4. Since both the converse of ($p$ is sufficient for $q$) and ($p$ is necessary for $q$) are $q \Rightarrow p$, statement (a) is **True**!

**b) "An equivalent way to express the inverse of ' $p$ is necessary for $q$ ' is ' $\neg q$ is sufficient for $\neg p$ .'"**
1. First, let's figure out what " $p$ is necessary for $q$ " means. That's $q \Rightarrow p$.
2. Next, we find the **inverse** of $q \Rightarrow p$. The inverse negates both parts, so it's $\neg q \Rightarrow \neg p$.
3. Now, let's see what " $\neg q$ is sufficient for $\neg p$ " means. If something is "sufficient for" something else, it's just "if the first, then the second." So this means $\neg q \Rightarrow \neg p$.
4. Since both the inverse of ($p$ is necessary for $q$) and ($\neg q$ is sufficient for $\neg p$) are $\neg q \Rightarrow \neg p$, statement (b) is **True**!

**c) "An equivalent way to express the contrapositive of ' $p$ is necessary for $q$ ' is ' $\neg q$ is necessary for $\neg p$ .'"**
1. First, let's figure out what " $p$ is necessary for $q$ " means. That's $q \Rightarrow p$.
2. Next, we find the **contrapositive** of $q \Rightarrow p$. The contrapositive switches the order and negates both parts, so it's $\neg p \Rightarrow \neg q$.
3. Now, let's see what " $\neg q$ is necessary for $\neg p$ " means. Remember, "A is necessary for B" means B $\Rightarrow$ A. So here, B is $\neg p$ and A is $\neg q$. This means $\neg p \Rightarrow \neg q$.
4. Since both the contrapositive of ($p$ is necessary for $q$) and ($\neg q$ is necessary for $\neg p$) are $\neg p \Rightarrow \neg q$, statement (c) is **True**!

Alternative answer

Answer:
a) True
b) True
c) True Explain
This is a question about **logical statements and their relationships, like converse, inverse, and contrapositive**. The solving step is:

First, let's understand what "sufficient" and "necessary" mean in terms of "if...then..." statements.
* "p is sufficient for q" means "If p, then q." (If p happens, q is guaranteed to happen.)
* "p is necessary for q" means "If q, then p." (If q happens, p must have happened first or be true.)

Next, let's remember what converse, inverse, and contrapositive mean for any "If A, then B" statement:
* **Converse:** "If B, then A." (You swap the parts.)
* **Inverse:** "If not A, then not B." (You negate both parts.)
* **Contrapositive:** "If not B, then not A." (You swap and negate both parts.)

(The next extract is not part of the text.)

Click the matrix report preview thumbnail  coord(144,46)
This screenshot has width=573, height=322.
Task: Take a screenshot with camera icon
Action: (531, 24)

Now let's check each statement:

**a) "An equivalent way to express the converse of "p is sufficient for q" is "p is necessary for q.""**
* "p is sufficient for q" means "If p, then q."
* The converse of "If p, then q" is "If q, then p."
* "p is necessary for q" also means "If q, then p."
* Since both expressions result in "If q, then p," they are equivalent. So, statement (a) is **True**.

**b) "An equivalent way to express the inverse of "p is necessary for q" is "¬q is sufficient for ¬p.""**
* "p is necessary for q" means "If q, then p."
* The inverse of "If q, then p" is "If not q, then not p."
* "¬q is sufficient for ¬p" means "If not q, then not p."
* Since both expressions result in "If not q, then not p," they are equivalent. So, statement (b) is **True**.

**c) "An equivalent way to express the contrapositive of "p is necessary for q" is "¬q is necessary for ¬p.""**
* "p is necessary for q" means "If q, then p."
* The contrapositive of "If q, then p" is "If not p, then not q."
* "¬q is necessary for ¬p" also means "If not p, then not q."
* Since both expressions result in "If not p, then not q," they are equivalent. So, statement (c) is **True**.